Copy out verbatim the part of the listing that opens with the line containing "Open the Locations data source link" and closes with the line containing "should pyautogui.click(x=459, y=694).", both included.

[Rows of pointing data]
## Begin
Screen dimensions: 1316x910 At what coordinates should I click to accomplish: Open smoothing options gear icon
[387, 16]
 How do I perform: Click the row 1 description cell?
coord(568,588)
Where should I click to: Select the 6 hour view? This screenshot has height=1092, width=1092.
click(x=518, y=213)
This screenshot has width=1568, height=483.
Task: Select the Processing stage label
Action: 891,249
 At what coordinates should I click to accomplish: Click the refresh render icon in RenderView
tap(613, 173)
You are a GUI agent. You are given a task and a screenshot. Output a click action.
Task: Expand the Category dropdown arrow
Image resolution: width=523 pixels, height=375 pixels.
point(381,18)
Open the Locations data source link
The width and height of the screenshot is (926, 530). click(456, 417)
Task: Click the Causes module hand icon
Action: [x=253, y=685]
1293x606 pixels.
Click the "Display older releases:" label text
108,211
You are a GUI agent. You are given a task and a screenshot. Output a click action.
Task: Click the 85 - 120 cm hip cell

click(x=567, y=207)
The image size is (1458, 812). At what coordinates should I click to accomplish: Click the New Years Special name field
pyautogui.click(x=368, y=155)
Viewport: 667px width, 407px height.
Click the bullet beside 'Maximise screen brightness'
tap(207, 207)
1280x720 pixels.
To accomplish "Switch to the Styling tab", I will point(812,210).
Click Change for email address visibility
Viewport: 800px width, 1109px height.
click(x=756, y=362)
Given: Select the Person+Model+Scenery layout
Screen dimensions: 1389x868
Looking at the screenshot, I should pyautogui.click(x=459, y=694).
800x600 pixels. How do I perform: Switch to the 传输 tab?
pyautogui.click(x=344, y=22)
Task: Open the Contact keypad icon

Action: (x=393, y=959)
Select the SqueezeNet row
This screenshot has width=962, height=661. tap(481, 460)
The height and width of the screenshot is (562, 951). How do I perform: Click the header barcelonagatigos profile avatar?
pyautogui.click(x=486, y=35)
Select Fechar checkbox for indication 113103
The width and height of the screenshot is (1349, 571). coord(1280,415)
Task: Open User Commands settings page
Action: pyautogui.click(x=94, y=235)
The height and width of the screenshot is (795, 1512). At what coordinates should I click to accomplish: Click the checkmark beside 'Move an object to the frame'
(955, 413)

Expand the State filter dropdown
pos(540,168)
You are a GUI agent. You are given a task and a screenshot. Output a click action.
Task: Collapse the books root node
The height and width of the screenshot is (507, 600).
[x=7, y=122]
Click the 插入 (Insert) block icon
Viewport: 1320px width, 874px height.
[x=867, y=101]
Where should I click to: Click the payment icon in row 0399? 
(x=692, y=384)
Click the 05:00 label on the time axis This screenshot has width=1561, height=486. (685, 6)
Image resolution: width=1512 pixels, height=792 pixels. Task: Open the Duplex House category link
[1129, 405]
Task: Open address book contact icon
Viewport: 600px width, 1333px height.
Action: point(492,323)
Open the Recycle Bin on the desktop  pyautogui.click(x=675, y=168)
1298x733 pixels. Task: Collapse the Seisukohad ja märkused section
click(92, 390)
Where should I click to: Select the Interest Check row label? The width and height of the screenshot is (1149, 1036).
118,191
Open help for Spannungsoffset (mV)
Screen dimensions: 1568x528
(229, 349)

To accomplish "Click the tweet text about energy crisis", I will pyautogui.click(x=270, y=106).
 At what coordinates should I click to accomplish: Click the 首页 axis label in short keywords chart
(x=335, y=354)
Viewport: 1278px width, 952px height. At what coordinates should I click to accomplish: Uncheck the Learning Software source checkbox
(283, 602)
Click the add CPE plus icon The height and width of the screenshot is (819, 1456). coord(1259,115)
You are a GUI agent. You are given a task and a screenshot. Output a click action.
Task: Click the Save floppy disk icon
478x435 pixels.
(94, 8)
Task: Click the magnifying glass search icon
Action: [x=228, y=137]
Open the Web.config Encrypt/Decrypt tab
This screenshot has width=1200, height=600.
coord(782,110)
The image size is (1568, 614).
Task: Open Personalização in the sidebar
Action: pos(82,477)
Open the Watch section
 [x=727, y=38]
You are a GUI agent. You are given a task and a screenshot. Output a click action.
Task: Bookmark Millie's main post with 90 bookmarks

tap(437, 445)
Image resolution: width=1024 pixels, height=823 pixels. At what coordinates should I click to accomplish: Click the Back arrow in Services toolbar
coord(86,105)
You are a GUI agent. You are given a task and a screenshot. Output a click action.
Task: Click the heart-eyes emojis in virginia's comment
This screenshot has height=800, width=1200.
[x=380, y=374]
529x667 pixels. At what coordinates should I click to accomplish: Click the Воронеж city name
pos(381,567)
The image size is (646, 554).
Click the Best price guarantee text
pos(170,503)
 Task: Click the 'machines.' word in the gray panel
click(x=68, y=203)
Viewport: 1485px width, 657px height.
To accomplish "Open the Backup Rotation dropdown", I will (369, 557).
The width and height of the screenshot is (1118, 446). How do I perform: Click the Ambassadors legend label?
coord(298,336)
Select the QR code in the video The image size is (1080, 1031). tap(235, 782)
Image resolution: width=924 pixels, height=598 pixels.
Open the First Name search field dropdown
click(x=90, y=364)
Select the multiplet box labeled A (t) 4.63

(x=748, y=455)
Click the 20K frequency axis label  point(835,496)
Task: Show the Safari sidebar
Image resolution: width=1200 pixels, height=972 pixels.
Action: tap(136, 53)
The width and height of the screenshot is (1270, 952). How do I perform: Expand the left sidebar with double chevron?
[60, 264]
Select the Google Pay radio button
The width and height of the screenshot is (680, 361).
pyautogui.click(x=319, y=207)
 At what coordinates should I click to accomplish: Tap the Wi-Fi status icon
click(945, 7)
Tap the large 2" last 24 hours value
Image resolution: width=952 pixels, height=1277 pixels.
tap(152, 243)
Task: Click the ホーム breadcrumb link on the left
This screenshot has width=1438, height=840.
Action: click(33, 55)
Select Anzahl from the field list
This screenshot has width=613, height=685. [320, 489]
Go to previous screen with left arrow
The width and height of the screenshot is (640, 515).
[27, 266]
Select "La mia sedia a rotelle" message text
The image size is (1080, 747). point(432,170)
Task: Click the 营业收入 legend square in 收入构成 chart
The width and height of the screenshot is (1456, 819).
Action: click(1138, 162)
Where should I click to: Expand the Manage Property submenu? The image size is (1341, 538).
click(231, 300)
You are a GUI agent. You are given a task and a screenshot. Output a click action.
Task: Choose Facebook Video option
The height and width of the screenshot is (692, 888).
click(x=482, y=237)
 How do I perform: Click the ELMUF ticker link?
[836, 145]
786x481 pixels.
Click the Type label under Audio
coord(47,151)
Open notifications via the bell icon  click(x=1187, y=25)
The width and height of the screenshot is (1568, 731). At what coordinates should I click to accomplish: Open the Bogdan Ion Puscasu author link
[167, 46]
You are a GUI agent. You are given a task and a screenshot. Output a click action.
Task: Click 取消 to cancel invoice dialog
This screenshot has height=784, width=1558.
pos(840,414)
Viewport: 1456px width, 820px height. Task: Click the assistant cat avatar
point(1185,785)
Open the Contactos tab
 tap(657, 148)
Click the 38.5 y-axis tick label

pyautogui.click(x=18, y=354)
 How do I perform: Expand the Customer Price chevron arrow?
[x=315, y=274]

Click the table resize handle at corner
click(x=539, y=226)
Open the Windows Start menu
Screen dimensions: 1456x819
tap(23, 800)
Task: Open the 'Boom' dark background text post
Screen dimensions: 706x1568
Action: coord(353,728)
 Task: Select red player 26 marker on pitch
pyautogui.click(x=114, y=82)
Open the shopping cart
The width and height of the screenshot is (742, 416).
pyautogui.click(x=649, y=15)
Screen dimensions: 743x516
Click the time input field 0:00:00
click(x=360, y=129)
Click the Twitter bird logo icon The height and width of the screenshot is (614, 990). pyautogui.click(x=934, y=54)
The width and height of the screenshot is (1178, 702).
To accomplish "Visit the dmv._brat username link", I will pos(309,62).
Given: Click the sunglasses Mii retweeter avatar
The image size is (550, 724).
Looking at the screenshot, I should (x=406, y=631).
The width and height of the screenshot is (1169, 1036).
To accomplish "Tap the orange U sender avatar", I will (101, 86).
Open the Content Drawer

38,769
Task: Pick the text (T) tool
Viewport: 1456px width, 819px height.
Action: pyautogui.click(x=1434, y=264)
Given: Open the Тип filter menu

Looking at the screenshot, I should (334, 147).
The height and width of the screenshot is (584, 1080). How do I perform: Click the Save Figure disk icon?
## End
> Finished task:
Open the Locations data source link
The width and height of the screenshot is (926, 530). click(456, 417)
Task: Click the Causes module hand icon
Action: [x=253, y=685]
1293x606 pixels.
Click the "Display older releases:" label text
108,211
You are a GUI agent. You are given a task and a screenshot. Output a click action.
Task: Click the 85 - 120 cm hip cell

click(x=567, y=207)
The image size is (1458, 812). At what coordinates should I click to accomplish: Click the New Years Special name field
pyautogui.click(x=368, y=155)
Viewport: 667px width, 407px height.
Click the bullet beside 'Maximise screen brightness'
tap(207, 207)
1280x720 pixels.
To accomplish "Switch to the Styling tab", I will point(812,210).
Click Change for email address visibility
Viewport: 800px width, 1109px height.
click(x=756, y=362)
Given: Select the Person+Model+Scenery layout
Screen dimensions: 1389x868
Looking at the screenshot, I should pyautogui.click(x=459, y=694).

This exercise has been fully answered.